Eight tocochromanols (α, β, γ, and δ homologues of tocopherol and tocotrienol) naturally occurring in foods were successfully separated within a 13-min run in the RP-HPLC mode. Analytes were separated on the Phenomenex Luna PFP column filled with the pentafluorophenyl stationary phase (3 µm, 150 mm × 4.6 mm) using the mobile phase containing methanol:water (93:7 v/v) with an elution flow rate of 1 ml/min and column oven temperature of 40°C. The method was rapid, linear, accurate, and precise with detection limits in the range of 0.000184–0.000605 µg, preventing analyte losses due direct dissolution in 2-propanol. The developed RP-HPLC method in comparison with the NP-HPLC mode had a significantly higher sensitivity, speed, and repeatability, but primarily it protected against the loss of analytes and thus reduced the risk of possible error measurements.

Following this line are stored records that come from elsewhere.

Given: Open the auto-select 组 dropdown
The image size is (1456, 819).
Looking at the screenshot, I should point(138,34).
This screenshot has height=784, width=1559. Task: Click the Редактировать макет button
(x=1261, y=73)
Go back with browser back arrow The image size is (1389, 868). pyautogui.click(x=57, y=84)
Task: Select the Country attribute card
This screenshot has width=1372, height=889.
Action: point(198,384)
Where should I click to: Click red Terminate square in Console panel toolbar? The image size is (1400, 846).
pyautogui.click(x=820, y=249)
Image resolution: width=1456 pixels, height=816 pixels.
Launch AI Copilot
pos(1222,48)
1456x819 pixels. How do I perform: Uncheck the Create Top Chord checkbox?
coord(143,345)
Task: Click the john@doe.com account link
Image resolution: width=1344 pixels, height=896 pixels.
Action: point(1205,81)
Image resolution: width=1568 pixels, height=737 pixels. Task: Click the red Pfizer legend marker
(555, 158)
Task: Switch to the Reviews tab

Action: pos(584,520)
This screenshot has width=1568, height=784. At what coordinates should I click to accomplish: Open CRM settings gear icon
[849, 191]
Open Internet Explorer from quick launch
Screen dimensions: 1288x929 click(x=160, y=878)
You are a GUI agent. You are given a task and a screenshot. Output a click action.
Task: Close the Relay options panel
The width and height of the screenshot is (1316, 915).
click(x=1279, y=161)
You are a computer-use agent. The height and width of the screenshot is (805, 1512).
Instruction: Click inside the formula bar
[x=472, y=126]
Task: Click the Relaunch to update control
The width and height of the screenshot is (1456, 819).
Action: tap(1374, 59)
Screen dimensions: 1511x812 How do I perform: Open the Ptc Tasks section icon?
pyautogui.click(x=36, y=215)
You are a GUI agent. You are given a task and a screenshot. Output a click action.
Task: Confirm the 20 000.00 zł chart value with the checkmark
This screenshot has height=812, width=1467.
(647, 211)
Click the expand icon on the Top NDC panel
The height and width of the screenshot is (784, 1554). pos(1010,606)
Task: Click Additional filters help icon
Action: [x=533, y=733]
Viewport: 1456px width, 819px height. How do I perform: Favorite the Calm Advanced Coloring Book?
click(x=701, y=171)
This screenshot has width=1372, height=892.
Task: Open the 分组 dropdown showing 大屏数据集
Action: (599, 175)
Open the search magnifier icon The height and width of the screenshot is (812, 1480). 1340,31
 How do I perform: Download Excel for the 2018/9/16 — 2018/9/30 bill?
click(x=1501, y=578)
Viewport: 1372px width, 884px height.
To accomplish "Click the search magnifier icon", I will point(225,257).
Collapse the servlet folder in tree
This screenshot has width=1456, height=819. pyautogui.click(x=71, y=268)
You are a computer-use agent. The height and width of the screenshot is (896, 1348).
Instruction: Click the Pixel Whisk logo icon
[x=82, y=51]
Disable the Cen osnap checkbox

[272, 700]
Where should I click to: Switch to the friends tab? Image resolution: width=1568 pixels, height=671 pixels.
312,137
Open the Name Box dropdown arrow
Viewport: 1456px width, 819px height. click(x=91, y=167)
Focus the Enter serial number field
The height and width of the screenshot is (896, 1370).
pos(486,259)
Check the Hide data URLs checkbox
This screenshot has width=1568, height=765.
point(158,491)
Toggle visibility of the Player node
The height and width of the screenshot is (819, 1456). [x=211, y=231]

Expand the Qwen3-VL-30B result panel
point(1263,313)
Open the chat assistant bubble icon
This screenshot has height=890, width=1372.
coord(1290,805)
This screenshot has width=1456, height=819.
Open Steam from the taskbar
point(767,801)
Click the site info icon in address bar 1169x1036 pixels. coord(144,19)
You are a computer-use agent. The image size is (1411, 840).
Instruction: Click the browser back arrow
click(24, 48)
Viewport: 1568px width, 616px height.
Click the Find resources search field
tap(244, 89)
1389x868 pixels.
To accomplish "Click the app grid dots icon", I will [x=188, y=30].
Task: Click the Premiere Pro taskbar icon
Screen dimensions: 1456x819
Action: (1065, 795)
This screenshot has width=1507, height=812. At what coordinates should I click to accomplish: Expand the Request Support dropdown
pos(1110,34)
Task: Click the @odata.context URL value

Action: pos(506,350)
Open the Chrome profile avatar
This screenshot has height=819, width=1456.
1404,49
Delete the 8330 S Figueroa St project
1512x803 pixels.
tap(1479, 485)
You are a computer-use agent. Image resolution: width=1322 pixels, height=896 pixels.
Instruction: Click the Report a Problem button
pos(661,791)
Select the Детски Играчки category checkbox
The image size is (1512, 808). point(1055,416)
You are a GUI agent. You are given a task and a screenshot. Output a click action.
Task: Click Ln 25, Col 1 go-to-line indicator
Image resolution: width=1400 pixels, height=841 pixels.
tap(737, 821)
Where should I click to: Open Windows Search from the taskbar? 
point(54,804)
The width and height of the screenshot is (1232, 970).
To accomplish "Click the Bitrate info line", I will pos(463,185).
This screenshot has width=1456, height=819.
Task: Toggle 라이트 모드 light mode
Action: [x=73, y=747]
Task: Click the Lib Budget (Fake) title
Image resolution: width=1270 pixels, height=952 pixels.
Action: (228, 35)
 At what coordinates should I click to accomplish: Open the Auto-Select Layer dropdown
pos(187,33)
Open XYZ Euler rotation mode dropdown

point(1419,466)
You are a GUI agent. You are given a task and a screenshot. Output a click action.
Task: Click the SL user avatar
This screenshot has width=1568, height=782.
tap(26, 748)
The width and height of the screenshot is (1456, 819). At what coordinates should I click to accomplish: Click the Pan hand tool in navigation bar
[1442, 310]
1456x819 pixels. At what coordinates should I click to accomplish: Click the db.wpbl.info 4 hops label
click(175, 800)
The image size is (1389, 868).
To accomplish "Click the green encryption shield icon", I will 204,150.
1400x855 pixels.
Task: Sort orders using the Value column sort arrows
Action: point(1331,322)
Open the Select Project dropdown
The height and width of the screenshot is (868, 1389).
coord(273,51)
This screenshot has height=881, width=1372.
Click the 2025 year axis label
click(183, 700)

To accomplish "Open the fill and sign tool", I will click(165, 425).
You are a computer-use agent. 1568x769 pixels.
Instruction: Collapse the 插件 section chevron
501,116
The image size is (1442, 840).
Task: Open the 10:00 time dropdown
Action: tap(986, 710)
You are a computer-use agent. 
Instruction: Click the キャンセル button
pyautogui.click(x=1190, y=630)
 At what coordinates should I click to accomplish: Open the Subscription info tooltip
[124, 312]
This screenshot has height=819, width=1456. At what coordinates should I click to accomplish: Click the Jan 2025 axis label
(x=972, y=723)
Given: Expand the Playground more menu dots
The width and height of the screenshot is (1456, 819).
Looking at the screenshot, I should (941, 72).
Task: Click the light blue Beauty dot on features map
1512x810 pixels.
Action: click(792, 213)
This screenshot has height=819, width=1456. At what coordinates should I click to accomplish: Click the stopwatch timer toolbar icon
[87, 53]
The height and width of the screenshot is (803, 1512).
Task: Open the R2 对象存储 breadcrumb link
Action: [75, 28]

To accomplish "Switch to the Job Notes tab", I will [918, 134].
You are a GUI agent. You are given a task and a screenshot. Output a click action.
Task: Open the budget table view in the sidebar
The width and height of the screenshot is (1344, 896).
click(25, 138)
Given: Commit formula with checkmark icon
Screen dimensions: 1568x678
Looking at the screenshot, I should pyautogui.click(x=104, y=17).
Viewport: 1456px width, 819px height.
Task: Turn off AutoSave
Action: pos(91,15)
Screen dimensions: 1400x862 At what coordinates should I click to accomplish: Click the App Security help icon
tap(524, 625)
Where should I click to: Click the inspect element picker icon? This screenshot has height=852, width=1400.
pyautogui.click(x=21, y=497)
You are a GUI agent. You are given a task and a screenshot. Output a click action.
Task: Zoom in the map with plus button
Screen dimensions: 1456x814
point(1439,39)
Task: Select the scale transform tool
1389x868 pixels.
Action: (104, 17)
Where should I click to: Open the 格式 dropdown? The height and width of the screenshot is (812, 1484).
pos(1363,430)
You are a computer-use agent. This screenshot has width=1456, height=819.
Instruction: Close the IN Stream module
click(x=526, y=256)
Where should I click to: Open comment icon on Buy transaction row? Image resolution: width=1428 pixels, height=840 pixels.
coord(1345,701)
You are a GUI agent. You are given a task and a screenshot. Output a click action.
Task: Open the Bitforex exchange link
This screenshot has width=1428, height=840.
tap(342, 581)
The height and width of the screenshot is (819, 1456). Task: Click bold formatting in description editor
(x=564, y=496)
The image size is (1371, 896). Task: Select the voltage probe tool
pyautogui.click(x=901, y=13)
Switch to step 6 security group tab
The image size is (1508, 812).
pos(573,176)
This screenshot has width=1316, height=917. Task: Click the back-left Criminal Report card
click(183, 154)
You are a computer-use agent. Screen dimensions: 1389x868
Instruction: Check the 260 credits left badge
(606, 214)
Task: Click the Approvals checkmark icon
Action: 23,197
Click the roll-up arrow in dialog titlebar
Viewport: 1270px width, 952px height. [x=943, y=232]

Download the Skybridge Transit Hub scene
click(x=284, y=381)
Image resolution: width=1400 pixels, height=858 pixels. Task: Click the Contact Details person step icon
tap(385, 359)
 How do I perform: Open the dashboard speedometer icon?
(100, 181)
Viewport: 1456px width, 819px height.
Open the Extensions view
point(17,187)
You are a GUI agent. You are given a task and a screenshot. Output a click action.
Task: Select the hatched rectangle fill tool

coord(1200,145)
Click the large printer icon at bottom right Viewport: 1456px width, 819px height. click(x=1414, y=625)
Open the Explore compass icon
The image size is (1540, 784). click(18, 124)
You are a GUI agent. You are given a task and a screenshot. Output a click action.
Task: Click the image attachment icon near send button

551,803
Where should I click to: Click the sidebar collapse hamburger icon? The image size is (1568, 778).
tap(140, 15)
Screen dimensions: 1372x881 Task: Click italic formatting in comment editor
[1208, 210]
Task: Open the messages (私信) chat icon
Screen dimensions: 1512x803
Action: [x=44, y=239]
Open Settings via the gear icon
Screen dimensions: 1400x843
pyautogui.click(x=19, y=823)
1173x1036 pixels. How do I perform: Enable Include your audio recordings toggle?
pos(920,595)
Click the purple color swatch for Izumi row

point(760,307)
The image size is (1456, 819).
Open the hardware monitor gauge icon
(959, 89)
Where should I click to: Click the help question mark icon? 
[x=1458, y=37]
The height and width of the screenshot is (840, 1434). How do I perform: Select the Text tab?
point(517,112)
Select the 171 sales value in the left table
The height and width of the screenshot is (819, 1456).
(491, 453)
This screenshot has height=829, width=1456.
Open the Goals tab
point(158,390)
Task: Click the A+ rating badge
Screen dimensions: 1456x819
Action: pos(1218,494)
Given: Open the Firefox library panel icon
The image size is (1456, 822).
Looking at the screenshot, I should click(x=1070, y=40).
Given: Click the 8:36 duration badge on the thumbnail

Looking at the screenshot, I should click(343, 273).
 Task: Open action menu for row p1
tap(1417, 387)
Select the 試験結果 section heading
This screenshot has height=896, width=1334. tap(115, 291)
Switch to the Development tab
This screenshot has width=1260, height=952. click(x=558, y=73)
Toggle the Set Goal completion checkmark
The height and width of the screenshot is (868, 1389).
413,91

It was found that tocopherol contents in the tested butter samples amounted to 2.00–16.92 mg/100 g for samples coming from Poland and 2.61–2.98 mg/100 g for samples from Latvia, respectively. The method is characterized by simplicity of implementation and it was successfully applied in the determination of tocochromanols in butter to verify product authenticity.
Practical applications: To ensure consumers' protection, food products should be subject to continuous quality and authenticity control. One way to determine butter authenticity is to analyze native tocochromanol contents. This paper describes a simple and fast method determine plant oils added to milk fat with the use of RP-HPLC techniques.
Eight tocochromanols (α, β, γ, and δ homologues of tocopherol and tocotrienol) naturally occurring in foods were successfully separated within by RP-HPLC. The method is rapid, linear, accurate, and precise with detection limits in the range of 0.184–0.605 μg. The method was successfully applied to determine tocochromanols in butter to verify product authenticity.